First, we are in the knowledge economy and the orchestrators of value that will underpin the next decade of growth with lean heavily on technology. Second, your seasoned IT entrepreneur may not be youth by definition, but may have spent the last decade or so slowly growing their business amid a most difficult set of circumstances. Lastly, based my estimates, the value of governments total IT spend on projects across all its ministries, based on a dissect of the various master plans is in the region of $ 1.3 billion with realization timelines between 2013 – 2017, bundling facilities from development partners.
As any lawyer will attest the interpretation of the written word can be misconstrued with a wordsmith cleverly dressing loopholes that passes in plain sight. Therefore there is need to redefine and further entrench the position of homegrown businesses in light of the government business opportunity.
Currently, if a development partner extends a grant or a loan toward any project – which still forms a big part of government spending, the conditions fronted along with the facility will supersede the provisions. The move is to have the preference and reservations apply without restriction.
Large multinational companies are diversifying, with the establishment of regional headquarters.
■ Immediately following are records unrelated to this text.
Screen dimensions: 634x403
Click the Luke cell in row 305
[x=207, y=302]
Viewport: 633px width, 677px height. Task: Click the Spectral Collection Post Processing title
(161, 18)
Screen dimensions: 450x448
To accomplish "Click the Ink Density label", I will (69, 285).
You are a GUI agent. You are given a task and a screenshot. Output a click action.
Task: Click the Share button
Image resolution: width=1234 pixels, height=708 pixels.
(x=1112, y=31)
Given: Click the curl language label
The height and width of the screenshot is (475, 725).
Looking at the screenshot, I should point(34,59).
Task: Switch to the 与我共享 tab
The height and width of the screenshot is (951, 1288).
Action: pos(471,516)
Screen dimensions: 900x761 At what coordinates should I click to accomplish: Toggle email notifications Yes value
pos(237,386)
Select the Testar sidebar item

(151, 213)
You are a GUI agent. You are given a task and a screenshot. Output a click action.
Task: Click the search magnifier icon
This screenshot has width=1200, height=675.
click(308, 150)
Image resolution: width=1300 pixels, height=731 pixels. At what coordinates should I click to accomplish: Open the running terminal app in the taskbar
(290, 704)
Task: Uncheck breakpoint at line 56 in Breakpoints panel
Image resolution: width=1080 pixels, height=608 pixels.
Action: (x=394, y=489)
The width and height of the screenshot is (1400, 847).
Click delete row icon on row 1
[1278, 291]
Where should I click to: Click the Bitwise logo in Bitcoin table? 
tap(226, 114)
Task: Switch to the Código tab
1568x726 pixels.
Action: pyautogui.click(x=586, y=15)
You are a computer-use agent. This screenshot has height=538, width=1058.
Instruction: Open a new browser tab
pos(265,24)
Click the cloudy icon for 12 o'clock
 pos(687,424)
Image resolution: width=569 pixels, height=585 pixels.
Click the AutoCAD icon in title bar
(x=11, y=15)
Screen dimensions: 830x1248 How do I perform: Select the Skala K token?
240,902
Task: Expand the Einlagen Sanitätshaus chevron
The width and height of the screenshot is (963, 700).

While domiciled locally, and therefore currently capable of flying a local company banner to leverage current provisions, the move here is to differentiate between a local and citizen contractors with a direct correlation to shareholding and place of production (goods and services), in a way that does not discourage foreign investment into local companies.
The spirit behind Preference and Reservations is aimed at promoting the “buy Kenyan build Kenya” principle; in line with the government’s objective of growing the industry and aspirations of Vision 2030.
The amendments have the potential to deliver a baseline $ 400 million in revenue for homegrown technology entrepreneurs, an occurrence whose effects will snowball with additional value.